К «формуле» своего понимания актуального искусства сам Пригов приходит во время перестройки (конце 1980‐х – начале 1990‐х), когда у него впервые появляется возможность сформулировать свои находки в виде манифестов. Он продолжает их оттачивать и апробировать до конца своей жизни. В самом грубом виде эти принципы можно сформулировать таким образом[20].

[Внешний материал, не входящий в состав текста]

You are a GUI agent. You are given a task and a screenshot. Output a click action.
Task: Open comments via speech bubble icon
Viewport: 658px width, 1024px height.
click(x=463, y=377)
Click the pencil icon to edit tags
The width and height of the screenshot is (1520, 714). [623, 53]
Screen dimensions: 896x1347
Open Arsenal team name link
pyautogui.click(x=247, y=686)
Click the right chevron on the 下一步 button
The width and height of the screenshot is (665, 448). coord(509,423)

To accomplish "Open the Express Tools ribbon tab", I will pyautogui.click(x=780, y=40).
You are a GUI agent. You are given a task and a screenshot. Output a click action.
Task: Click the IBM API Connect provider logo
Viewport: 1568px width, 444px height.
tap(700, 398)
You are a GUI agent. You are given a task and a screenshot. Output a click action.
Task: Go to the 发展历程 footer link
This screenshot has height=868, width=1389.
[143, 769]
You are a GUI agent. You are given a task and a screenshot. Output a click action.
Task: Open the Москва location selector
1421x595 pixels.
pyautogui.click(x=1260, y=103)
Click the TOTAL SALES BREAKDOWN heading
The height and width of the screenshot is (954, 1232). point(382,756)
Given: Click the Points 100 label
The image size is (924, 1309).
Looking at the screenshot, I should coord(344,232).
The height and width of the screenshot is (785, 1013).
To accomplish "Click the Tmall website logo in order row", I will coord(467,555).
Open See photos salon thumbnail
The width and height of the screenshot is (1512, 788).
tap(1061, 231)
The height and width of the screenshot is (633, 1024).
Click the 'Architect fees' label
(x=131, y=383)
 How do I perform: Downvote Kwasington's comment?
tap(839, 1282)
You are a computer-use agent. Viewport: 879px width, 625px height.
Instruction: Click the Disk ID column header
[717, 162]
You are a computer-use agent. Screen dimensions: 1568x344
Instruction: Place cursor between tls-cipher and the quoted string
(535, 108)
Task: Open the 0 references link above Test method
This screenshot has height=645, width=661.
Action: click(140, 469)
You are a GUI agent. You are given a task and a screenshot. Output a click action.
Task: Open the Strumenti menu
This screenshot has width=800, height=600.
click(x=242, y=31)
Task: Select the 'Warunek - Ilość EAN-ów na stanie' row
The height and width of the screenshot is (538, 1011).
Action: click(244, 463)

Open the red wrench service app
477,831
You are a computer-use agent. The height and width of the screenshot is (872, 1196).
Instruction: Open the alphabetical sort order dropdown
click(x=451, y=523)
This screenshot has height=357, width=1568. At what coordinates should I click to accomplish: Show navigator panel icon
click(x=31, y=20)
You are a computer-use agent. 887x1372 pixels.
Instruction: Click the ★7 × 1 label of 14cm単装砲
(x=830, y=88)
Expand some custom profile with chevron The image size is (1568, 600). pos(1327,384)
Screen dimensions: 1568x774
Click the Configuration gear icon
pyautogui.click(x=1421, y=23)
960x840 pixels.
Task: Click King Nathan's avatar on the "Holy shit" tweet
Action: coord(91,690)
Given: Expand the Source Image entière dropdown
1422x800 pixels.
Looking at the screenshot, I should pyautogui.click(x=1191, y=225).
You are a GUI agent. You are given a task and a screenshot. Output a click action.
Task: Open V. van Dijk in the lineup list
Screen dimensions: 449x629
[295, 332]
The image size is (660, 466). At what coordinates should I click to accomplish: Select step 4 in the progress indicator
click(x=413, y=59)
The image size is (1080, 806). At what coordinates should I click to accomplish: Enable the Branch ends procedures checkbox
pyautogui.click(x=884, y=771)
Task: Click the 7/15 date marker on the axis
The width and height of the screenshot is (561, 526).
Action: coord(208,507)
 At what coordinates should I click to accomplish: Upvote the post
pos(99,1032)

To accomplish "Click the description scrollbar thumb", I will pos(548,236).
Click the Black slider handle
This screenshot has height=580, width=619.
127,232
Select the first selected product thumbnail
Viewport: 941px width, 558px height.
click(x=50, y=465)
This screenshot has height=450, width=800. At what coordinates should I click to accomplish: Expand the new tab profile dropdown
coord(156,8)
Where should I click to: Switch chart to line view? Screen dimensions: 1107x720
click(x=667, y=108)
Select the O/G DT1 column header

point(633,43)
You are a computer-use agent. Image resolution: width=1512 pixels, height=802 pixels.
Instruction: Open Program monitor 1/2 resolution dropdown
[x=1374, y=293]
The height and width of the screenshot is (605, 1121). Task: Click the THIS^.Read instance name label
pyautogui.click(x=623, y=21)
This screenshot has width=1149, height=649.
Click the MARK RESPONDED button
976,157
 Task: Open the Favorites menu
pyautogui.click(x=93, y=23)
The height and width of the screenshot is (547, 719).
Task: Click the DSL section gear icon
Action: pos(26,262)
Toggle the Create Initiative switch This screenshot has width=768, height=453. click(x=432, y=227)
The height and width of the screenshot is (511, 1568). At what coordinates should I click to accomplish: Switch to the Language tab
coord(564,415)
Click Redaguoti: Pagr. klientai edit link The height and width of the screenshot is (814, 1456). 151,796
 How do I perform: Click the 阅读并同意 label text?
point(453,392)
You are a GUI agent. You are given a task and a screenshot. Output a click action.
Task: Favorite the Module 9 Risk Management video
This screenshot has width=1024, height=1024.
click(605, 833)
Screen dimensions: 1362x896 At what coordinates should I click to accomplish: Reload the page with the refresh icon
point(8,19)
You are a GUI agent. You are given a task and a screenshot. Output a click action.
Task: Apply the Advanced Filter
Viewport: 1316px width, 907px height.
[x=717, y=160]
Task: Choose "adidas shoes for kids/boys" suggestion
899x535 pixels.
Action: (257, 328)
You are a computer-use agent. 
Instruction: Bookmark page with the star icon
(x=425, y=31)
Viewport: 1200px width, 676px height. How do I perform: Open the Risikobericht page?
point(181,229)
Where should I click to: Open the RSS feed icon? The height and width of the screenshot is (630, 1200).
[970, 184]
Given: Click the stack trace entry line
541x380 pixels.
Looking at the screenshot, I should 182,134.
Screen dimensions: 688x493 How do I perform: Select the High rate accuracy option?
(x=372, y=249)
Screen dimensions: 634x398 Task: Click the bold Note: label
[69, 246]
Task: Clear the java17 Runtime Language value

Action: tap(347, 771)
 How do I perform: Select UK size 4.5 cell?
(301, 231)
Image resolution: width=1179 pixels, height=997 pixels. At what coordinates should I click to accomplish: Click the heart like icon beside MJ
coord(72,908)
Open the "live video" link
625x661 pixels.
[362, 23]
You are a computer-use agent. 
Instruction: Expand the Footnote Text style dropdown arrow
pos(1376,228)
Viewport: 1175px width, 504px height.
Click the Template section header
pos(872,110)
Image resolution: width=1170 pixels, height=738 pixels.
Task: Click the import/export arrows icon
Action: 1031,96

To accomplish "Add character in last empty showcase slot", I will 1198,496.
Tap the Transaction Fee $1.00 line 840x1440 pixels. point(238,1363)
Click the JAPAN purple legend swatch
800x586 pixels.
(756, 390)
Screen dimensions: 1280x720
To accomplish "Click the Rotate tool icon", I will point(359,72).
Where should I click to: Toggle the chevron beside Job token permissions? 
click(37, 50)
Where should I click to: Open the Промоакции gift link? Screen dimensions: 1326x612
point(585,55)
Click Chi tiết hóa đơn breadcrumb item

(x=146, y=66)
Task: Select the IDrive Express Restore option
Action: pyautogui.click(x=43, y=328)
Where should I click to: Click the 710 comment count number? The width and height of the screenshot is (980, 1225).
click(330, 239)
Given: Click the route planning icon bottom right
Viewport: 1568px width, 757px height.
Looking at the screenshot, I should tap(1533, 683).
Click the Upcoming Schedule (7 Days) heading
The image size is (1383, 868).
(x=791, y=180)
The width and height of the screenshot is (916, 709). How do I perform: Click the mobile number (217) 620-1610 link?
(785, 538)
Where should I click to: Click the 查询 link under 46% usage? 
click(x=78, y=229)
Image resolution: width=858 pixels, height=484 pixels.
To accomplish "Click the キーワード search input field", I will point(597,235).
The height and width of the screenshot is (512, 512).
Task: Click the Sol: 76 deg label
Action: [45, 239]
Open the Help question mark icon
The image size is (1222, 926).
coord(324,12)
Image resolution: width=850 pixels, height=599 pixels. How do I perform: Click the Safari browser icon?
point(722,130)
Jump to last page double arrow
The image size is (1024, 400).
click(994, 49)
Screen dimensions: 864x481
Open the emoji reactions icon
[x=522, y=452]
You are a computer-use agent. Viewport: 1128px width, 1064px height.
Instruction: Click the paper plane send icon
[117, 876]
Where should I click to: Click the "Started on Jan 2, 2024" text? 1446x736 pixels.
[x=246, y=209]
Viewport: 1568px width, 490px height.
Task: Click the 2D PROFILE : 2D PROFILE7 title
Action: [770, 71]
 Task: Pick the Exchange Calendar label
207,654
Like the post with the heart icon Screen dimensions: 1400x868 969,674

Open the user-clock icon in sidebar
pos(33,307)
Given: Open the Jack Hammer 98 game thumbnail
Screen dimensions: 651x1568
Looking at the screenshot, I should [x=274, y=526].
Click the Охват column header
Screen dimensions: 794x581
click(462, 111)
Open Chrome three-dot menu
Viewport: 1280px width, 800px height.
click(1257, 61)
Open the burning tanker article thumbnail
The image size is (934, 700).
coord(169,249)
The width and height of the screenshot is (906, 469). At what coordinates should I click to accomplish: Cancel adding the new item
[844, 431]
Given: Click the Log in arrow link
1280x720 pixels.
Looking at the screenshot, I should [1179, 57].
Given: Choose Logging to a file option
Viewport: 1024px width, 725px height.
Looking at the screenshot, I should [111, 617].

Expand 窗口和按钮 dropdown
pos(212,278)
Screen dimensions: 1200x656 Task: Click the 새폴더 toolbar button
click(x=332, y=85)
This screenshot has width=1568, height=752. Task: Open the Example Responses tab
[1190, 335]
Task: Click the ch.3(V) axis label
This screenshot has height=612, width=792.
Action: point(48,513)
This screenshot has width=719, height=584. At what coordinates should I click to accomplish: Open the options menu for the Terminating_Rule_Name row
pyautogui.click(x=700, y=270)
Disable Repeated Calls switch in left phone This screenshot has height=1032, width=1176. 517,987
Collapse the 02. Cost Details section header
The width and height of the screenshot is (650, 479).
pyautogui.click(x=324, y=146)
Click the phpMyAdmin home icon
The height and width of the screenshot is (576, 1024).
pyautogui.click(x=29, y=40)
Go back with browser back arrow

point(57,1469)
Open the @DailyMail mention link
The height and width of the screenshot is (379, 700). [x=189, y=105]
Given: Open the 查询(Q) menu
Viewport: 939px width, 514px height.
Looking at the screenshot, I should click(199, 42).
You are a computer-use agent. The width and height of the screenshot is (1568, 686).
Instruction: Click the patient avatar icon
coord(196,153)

1. «Сведение в пределах одного стихотворения, текста нескольких языков (т. е. языковых пластов, как бы „логосов“ этих языков – высокого государственного языка, высокого языка культуры, религиозно-философского, научного, бытового, низкого), каждый из которых в пределах литературы представительствует как менталитеты, так и идеологии. То есть происходит сведение этих языков на одной площади, где они разрешают взаимные амбиции, высветляя и ограничивая абсурдность претензий каждого из них на исключительное, тотальное описание мира в своих терминах (иными словами, захват мира), высветляя неожиданные зоны жизни в, казалось бы, невозможных местах. К тому же концептуальное сознание не ставит знак предпочтения или преимуществования ни на одном языке, полагая заранее истинность в пределах их, если можно так выразиться, аксиоматики» [5: 253].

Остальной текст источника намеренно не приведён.